Extracted data entries
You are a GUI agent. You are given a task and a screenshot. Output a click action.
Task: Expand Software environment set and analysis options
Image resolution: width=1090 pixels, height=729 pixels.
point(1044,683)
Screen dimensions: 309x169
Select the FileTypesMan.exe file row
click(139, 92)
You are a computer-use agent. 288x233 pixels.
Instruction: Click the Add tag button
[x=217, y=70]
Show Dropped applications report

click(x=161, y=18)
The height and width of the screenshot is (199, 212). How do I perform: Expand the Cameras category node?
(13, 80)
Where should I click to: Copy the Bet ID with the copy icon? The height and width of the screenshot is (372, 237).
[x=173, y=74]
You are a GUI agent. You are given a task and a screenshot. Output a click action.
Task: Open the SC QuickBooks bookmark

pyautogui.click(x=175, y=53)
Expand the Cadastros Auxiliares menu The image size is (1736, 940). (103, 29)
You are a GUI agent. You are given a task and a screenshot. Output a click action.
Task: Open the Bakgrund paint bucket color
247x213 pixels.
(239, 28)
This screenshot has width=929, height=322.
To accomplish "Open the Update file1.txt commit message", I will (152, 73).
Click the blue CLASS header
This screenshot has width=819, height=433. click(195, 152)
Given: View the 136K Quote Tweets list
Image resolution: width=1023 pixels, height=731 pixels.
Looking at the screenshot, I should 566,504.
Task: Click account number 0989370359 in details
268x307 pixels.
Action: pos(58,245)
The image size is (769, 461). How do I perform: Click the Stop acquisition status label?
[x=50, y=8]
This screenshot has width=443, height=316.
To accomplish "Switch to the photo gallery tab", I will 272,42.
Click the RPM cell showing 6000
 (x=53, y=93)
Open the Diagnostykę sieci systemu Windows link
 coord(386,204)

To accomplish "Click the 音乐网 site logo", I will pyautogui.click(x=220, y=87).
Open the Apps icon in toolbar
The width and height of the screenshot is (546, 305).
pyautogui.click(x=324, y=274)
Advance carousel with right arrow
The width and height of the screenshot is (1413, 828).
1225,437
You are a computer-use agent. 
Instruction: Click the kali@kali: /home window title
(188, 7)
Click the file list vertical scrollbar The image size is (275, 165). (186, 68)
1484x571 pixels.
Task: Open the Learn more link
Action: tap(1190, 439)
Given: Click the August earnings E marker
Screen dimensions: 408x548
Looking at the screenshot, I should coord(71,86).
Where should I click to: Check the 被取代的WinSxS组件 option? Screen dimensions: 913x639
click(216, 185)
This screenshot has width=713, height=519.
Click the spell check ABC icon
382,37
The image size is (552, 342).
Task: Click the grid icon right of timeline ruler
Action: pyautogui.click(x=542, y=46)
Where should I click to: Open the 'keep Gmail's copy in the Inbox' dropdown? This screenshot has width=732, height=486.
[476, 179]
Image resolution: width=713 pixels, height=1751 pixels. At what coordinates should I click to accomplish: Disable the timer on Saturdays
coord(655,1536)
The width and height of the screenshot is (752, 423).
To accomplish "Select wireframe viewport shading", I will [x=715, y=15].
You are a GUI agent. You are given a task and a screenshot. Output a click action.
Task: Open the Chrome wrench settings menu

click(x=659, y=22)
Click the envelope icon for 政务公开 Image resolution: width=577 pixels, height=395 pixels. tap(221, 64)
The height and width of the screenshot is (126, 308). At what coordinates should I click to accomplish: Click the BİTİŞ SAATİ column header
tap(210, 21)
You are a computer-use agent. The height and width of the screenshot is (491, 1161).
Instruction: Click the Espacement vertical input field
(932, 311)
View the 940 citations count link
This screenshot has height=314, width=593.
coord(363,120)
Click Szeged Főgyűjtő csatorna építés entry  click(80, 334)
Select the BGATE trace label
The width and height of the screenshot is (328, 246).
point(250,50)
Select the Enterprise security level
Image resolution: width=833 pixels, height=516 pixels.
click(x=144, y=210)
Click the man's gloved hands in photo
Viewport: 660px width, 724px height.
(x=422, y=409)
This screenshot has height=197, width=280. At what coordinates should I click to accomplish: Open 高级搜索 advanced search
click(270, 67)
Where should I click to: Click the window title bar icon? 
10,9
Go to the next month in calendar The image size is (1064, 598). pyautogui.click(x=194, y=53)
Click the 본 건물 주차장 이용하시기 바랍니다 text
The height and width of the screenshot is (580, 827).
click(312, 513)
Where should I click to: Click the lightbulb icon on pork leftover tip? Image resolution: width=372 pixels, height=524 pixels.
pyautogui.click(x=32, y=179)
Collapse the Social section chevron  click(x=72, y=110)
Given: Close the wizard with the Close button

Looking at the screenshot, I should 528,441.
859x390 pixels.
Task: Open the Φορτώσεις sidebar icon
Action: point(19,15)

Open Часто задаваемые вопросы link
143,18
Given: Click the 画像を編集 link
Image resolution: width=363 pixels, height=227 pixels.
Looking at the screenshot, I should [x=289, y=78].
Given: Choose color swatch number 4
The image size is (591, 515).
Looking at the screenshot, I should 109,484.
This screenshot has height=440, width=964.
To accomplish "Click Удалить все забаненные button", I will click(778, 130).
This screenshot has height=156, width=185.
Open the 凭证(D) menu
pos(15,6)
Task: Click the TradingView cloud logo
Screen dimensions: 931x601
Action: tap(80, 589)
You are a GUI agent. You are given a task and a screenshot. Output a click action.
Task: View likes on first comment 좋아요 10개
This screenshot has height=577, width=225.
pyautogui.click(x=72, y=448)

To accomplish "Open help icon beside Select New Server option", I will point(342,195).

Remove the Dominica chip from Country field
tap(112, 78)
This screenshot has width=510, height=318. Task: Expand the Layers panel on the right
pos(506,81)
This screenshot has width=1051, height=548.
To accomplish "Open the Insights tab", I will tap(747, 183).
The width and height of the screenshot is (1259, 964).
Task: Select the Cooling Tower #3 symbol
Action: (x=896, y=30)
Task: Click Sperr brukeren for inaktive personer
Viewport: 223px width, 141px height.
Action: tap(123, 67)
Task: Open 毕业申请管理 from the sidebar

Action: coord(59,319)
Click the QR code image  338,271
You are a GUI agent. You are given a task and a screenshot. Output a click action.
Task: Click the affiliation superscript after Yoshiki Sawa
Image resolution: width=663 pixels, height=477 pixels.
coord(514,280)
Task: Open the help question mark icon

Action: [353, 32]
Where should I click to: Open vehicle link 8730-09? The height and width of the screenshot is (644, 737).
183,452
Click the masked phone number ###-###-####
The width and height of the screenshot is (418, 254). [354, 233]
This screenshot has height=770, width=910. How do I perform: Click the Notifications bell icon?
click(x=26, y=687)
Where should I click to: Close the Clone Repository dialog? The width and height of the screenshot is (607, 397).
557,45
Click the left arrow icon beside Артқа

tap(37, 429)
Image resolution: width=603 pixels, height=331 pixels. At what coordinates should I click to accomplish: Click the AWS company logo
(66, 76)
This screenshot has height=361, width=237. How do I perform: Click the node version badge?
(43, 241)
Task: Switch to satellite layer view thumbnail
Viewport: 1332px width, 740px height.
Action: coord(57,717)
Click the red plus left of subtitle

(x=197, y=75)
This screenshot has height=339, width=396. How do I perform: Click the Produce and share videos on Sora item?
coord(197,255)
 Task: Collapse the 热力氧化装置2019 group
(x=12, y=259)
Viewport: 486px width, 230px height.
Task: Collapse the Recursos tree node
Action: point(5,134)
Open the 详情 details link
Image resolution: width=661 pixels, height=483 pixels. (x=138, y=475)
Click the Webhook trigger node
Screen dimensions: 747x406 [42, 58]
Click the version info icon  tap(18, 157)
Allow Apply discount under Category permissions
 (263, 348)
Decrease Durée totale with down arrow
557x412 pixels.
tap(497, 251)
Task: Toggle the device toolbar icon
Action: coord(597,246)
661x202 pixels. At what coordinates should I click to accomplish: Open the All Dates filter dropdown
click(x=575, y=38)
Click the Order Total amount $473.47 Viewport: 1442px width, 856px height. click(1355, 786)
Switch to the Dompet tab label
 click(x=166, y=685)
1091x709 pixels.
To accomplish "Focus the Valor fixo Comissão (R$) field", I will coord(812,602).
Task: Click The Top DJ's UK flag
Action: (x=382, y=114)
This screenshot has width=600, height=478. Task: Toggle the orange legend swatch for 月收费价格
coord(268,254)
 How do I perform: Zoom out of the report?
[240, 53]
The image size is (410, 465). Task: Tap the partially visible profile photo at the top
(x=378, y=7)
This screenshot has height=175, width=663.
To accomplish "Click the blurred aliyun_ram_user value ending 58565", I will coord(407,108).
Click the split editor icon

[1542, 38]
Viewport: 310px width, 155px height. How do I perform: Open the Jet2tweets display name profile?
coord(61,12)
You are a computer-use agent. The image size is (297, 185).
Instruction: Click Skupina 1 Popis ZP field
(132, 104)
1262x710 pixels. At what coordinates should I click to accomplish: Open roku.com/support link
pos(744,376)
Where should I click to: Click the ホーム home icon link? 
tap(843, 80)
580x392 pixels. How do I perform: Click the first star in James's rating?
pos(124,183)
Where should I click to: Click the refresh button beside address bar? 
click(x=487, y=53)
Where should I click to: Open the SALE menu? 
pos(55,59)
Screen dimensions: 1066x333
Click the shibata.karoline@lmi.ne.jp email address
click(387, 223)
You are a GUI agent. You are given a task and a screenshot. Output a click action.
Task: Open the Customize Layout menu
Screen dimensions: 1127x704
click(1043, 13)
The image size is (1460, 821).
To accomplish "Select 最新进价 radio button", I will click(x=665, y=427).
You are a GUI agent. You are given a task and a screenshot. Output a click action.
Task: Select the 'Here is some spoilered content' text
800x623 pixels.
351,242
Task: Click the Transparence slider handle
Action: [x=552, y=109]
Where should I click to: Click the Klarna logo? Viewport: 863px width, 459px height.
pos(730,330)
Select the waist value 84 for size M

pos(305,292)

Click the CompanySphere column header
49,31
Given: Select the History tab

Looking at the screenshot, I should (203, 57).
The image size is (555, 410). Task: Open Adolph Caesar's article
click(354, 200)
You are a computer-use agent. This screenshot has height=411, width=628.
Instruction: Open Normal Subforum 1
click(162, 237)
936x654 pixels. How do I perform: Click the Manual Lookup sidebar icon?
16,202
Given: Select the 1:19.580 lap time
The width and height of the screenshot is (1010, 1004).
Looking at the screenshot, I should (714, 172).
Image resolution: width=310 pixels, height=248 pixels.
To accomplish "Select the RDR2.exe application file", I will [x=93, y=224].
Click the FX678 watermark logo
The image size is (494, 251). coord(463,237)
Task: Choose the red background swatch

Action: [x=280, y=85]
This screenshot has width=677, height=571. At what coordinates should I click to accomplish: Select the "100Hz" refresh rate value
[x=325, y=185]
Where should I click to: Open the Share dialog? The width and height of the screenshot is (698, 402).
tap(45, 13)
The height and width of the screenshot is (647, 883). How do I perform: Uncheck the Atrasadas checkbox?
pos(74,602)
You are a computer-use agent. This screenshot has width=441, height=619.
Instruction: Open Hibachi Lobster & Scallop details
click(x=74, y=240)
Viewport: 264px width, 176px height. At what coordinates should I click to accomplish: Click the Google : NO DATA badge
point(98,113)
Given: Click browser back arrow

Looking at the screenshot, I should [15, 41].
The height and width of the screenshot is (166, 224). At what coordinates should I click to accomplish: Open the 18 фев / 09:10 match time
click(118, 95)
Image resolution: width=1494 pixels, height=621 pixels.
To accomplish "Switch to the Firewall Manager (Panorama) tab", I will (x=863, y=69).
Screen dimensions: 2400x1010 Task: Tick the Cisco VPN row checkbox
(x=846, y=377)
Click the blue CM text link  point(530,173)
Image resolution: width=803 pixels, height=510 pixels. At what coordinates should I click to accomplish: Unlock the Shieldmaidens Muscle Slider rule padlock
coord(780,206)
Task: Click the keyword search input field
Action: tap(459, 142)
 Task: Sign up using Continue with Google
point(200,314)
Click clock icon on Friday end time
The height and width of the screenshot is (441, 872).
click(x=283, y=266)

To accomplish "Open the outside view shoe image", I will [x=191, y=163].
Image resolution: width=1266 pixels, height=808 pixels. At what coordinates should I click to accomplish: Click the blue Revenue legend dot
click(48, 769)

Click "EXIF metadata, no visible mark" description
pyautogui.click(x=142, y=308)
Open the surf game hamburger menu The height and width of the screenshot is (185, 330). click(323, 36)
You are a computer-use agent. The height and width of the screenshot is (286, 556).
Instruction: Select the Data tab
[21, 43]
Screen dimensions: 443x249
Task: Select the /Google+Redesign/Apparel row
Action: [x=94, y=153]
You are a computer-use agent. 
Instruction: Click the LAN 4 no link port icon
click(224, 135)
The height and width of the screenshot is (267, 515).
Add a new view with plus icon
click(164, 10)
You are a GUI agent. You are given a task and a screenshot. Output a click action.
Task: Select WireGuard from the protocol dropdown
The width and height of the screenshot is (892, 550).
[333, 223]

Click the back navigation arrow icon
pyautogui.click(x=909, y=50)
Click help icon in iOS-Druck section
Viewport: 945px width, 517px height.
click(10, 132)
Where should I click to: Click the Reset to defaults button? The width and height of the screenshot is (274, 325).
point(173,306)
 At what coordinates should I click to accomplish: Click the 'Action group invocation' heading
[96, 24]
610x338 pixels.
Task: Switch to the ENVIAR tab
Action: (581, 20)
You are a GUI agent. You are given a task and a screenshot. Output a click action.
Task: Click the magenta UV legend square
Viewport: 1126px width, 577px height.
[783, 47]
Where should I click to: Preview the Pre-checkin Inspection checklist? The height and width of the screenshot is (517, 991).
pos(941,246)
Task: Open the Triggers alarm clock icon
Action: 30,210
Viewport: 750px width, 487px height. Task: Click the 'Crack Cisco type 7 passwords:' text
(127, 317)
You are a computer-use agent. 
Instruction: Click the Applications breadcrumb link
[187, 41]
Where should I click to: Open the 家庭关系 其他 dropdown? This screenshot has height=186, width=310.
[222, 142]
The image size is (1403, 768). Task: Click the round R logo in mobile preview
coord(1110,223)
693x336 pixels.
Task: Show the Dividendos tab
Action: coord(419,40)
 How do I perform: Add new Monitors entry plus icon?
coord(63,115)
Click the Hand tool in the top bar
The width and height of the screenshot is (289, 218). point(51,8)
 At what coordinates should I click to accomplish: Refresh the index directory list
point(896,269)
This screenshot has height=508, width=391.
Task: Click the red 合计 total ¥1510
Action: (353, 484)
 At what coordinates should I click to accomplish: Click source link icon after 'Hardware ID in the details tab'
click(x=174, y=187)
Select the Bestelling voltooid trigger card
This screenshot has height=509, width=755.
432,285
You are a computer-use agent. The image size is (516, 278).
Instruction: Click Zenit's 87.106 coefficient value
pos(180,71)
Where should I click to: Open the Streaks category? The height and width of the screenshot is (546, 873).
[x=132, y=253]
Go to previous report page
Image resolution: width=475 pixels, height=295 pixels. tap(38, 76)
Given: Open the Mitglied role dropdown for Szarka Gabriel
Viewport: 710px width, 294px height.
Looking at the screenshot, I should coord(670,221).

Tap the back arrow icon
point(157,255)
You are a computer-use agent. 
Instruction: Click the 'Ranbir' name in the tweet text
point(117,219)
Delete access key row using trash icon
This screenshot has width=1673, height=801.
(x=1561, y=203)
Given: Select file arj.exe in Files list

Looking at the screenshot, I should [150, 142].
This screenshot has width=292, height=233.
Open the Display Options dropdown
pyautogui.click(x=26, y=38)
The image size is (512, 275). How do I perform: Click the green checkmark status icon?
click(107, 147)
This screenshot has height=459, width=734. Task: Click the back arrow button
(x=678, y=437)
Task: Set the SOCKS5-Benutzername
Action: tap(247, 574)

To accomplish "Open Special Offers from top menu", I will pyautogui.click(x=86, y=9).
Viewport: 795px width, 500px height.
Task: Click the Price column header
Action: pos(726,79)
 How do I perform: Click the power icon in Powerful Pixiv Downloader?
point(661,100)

■ STATED EXERCISE
Starting at the very beginning of the data and going on through the line with "pyautogui.click(x=324, y=274)", change "GUI agent" to "desktop agent". Write those lines out again with everything else left the same.

■ EXERCISE SOLUTION
You are a desktop agent. You are given a task and a screenshot. Output a click action.
Task: Expand Software environment set and analysis options
Image resolution: width=1090 pixels, height=729 pixels.
point(1044,683)
Screen dimensions: 309x169
Select the FileTypesMan.exe file row
click(139, 92)
You are a computer-use agent. 288x233 pixels.
Instruction: Click the Add tag button
[x=217, y=70]
Show Dropped applications report

click(x=161, y=18)
The height and width of the screenshot is (199, 212). How do I perform: Expand the Cameras category node?
(13, 80)
Where should I click to: Copy the Bet ID with the copy icon? The height and width of the screenshot is (372, 237).
[x=173, y=74]
You are a desktop agent. You are given a task and a screenshot. Output a click action.
Task: Open the SC QuickBooks bookmark

pyautogui.click(x=175, y=53)
Expand the Cadastros Auxiliares menu The image size is (1736, 940). (103, 29)
You are a desktop agent. You are given a task and a screenshot. Output a click action.
Task: Open the Bakgrund paint bucket color
247x213 pixels.
(239, 28)
This screenshot has width=929, height=322.
To accomplish "Open the Update file1.txt commit message", I will (152, 73).
Click the blue CLASS header
This screenshot has width=819, height=433. click(195, 152)
Given: View the 136K Quote Tweets list
Image resolution: width=1023 pixels, height=731 pixels.
Looking at the screenshot, I should 566,504.
Task: Click account number 0989370359 in details
268x307 pixels.
Action: pos(58,245)
The image size is (769, 461). How do I perform: Click the Stop acquisition status label?
[x=50, y=8]
This screenshot has width=443, height=316.
To accomplish "Switch to the photo gallery tab", I will 272,42.
Click the RPM cell showing 6000
 (x=53, y=93)
Open the Diagnostykę sieci systemu Windows link
 coord(386,204)

To accomplish "Click the 音乐网 site logo", I will pyautogui.click(x=220, y=87).
Open the Apps icon in toolbar
The width and height of the screenshot is (546, 305).
pyautogui.click(x=324, y=274)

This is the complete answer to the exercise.